» Task item: Copy word for word, please, the lines of the entries below running from the one containing "Click the 即时注单 button" to the one containing "You are a computer-use agent. The image size is (409, 290).", both ends included.

» Information given:
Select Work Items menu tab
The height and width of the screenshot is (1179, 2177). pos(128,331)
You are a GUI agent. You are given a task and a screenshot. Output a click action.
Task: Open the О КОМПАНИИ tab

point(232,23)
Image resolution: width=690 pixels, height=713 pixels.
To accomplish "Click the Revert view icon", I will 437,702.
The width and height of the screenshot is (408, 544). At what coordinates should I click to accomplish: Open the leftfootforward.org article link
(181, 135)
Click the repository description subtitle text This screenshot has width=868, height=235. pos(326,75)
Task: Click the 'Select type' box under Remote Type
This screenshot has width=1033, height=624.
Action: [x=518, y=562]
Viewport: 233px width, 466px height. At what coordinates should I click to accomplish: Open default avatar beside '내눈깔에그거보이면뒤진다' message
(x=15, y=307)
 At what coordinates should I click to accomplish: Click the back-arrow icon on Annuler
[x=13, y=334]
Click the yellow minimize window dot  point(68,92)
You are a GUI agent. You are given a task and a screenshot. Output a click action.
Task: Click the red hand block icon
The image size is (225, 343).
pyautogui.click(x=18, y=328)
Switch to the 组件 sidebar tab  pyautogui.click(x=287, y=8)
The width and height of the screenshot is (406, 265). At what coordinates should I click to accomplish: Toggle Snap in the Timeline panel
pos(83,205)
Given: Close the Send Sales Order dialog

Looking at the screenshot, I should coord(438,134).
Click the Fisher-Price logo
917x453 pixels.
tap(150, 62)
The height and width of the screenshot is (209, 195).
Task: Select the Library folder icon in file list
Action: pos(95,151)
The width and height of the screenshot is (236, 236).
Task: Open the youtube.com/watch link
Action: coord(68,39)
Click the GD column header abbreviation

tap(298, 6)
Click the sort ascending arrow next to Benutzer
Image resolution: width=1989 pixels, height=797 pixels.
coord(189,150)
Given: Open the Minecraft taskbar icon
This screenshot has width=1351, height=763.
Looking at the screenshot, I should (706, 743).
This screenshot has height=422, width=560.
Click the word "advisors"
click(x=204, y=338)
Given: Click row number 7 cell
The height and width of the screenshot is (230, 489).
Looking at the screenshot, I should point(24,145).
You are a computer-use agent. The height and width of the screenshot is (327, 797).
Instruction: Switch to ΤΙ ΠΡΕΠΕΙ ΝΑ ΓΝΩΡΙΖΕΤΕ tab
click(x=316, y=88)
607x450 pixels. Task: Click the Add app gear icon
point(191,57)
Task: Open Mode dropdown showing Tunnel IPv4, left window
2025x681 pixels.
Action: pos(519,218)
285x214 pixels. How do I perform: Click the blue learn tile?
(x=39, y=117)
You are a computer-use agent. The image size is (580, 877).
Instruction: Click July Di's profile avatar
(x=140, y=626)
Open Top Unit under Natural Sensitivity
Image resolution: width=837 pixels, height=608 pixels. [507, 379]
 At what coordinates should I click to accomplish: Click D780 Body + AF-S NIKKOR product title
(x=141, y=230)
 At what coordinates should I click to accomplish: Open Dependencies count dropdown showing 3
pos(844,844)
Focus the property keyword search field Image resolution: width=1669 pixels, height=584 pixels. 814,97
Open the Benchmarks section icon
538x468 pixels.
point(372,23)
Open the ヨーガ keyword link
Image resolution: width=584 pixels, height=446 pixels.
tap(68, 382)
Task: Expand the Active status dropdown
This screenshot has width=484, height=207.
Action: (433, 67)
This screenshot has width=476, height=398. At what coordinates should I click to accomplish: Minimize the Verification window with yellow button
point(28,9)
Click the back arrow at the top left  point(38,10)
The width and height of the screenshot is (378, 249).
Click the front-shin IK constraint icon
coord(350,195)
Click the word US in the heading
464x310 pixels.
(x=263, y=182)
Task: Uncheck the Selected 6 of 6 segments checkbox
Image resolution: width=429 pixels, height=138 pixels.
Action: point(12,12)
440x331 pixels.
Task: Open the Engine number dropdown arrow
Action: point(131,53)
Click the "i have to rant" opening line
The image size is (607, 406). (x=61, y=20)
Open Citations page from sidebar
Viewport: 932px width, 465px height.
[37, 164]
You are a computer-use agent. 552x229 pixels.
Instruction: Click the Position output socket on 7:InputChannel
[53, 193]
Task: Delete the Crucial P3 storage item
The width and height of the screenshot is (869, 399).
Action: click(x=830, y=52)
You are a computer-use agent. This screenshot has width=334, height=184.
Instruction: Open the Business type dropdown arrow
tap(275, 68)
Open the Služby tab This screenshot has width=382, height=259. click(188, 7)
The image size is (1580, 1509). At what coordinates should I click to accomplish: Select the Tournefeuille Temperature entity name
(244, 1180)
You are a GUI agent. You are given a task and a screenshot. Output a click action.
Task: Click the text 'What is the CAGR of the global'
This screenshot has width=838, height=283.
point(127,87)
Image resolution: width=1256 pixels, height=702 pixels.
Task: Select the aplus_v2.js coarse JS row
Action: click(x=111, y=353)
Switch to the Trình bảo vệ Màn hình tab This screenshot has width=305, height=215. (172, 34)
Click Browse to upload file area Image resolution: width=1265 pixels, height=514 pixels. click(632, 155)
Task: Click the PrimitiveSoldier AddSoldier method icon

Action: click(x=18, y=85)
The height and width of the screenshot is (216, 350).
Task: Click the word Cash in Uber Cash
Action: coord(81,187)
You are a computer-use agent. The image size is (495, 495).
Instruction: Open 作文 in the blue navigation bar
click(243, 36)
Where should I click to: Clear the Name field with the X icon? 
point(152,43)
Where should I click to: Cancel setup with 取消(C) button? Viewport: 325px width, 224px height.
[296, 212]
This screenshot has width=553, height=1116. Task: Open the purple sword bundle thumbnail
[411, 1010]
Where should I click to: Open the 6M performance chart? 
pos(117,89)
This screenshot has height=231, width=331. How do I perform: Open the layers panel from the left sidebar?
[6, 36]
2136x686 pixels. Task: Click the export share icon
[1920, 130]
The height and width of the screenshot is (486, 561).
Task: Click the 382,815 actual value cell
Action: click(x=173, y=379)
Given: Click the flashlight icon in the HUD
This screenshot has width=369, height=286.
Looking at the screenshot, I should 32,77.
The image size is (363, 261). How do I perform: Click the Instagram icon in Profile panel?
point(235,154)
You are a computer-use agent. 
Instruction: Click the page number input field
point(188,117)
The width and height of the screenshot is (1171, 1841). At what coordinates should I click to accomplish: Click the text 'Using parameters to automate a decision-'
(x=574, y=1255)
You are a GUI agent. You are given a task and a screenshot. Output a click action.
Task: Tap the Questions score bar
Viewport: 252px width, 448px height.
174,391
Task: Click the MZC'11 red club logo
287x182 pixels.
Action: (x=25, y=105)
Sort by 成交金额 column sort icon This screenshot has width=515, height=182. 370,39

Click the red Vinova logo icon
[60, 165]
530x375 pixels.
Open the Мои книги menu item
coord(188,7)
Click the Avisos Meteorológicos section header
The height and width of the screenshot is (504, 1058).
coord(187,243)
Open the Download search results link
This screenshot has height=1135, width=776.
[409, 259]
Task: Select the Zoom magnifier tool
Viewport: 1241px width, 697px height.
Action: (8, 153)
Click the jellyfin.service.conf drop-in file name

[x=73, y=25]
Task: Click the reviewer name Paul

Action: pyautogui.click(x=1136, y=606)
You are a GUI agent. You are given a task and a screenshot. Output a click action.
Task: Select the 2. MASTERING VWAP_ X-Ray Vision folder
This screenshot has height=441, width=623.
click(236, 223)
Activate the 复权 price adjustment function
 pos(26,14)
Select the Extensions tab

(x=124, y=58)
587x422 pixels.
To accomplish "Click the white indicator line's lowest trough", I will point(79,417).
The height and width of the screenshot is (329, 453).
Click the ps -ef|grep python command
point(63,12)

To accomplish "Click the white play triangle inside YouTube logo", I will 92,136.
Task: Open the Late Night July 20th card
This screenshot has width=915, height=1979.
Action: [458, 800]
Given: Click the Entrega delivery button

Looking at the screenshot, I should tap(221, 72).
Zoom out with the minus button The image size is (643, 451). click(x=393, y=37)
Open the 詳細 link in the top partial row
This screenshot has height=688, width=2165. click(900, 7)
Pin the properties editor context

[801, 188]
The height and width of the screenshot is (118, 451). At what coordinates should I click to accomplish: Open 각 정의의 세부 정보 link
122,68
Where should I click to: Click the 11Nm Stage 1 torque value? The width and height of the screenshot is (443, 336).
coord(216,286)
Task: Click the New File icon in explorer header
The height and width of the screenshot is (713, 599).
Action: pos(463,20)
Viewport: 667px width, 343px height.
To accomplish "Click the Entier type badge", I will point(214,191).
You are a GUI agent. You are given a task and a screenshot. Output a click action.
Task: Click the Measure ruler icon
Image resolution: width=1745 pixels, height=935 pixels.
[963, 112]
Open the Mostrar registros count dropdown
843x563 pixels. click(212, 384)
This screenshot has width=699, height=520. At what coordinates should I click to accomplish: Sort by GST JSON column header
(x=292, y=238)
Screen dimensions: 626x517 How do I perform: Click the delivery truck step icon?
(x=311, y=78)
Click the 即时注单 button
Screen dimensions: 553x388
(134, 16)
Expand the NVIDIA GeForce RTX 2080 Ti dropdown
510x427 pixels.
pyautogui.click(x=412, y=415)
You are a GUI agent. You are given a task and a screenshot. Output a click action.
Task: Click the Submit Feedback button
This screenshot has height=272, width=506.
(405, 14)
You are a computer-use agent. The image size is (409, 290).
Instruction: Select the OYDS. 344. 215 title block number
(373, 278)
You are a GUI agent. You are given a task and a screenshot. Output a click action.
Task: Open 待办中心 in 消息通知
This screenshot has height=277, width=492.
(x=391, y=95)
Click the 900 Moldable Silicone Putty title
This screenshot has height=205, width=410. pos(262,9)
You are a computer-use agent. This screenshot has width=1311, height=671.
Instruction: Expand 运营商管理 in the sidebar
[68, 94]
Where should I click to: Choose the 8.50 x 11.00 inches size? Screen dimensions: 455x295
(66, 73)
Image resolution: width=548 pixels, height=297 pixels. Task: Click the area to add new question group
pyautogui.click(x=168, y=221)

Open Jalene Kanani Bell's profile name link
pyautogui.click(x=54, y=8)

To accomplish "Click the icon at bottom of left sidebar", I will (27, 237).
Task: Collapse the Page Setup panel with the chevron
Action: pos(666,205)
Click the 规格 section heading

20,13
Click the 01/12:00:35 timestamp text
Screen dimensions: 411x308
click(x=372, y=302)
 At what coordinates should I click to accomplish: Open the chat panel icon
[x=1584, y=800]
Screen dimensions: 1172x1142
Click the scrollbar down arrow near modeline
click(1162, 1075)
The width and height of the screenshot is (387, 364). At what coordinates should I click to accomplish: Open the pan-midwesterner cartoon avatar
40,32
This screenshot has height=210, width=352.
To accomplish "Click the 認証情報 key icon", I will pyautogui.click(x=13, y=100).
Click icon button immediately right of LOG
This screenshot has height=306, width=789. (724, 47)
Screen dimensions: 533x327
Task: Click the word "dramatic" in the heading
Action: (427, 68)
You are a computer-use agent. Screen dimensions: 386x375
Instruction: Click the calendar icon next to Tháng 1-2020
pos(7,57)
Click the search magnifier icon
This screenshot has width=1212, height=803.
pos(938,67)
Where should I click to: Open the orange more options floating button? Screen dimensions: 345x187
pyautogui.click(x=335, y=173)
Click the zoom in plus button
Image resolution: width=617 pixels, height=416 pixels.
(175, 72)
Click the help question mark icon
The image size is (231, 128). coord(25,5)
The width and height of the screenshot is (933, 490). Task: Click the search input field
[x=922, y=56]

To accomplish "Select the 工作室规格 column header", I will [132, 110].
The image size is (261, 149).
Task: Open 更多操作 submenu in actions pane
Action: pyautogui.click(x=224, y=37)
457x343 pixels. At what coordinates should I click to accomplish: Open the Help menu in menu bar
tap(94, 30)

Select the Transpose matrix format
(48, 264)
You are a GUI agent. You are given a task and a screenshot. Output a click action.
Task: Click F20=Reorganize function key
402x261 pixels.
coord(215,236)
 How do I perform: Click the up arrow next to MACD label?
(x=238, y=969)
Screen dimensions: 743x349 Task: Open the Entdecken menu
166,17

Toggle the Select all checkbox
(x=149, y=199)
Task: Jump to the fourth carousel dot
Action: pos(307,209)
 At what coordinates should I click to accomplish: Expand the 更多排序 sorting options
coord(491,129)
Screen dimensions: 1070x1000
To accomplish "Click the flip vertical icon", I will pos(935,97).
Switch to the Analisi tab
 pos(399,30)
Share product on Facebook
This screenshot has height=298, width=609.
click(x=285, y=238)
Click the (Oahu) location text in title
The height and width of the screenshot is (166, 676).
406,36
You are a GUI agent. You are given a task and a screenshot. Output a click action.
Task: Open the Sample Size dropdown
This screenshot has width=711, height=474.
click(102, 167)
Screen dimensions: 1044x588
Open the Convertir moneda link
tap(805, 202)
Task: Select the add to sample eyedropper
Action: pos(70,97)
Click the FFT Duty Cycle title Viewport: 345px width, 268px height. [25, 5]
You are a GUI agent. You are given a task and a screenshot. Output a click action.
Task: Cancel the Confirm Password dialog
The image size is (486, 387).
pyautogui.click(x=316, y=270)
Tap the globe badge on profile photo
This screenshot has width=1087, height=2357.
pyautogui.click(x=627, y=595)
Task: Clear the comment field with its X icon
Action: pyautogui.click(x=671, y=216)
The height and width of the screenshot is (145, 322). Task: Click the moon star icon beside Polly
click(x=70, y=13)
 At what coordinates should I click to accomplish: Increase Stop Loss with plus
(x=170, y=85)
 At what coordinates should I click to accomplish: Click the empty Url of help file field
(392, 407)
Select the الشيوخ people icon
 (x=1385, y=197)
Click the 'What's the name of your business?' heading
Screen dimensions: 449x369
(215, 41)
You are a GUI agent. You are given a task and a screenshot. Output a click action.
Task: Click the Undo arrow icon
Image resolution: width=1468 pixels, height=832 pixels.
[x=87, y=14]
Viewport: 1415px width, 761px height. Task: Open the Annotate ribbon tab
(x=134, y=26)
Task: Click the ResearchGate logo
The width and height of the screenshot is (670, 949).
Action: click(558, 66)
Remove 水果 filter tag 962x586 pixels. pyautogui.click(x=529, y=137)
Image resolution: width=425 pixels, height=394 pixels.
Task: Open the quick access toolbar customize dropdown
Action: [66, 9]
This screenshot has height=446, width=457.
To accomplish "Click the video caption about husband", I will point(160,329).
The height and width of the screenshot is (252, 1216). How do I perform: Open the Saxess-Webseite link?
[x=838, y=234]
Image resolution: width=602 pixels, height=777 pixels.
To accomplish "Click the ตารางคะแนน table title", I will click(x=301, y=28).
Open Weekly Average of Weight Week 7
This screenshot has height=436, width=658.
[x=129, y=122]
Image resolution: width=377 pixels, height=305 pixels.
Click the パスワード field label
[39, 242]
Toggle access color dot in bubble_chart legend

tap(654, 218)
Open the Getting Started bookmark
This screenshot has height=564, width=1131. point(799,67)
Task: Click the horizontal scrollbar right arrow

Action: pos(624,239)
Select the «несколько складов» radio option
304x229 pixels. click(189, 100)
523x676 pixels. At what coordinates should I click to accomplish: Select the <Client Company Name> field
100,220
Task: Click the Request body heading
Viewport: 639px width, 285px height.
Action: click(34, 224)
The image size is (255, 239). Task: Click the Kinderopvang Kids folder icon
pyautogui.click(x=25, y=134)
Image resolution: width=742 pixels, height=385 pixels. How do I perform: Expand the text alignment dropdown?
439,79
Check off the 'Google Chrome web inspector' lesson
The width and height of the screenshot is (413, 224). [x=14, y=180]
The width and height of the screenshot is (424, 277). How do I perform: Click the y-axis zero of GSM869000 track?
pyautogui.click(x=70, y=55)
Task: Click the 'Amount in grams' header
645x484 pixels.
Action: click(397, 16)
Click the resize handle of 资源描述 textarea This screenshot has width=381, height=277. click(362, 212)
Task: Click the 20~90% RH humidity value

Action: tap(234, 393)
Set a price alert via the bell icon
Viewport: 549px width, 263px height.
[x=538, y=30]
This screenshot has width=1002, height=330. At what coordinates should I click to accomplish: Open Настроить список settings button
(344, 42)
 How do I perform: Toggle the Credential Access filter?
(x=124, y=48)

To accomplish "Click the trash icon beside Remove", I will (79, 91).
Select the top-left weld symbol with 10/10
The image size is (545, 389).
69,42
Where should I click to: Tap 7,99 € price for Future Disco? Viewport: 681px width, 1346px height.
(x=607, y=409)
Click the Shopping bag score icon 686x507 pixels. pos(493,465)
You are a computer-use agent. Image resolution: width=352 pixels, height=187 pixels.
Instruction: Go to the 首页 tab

» Solution to the problem:
Click the 即时注单 button
Screen dimensions: 553x388
(134, 16)
Expand the NVIDIA GeForce RTX 2080 Ti dropdown
510x427 pixels.
pyautogui.click(x=412, y=415)
You are a GUI agent. You are given a task and a screenshot. Output a click action.
Task: Click the Submit Feedback button
This screenshot has height=272, width=506.
(405, 14)
You are a computer-use agent. The image size is (409, 290).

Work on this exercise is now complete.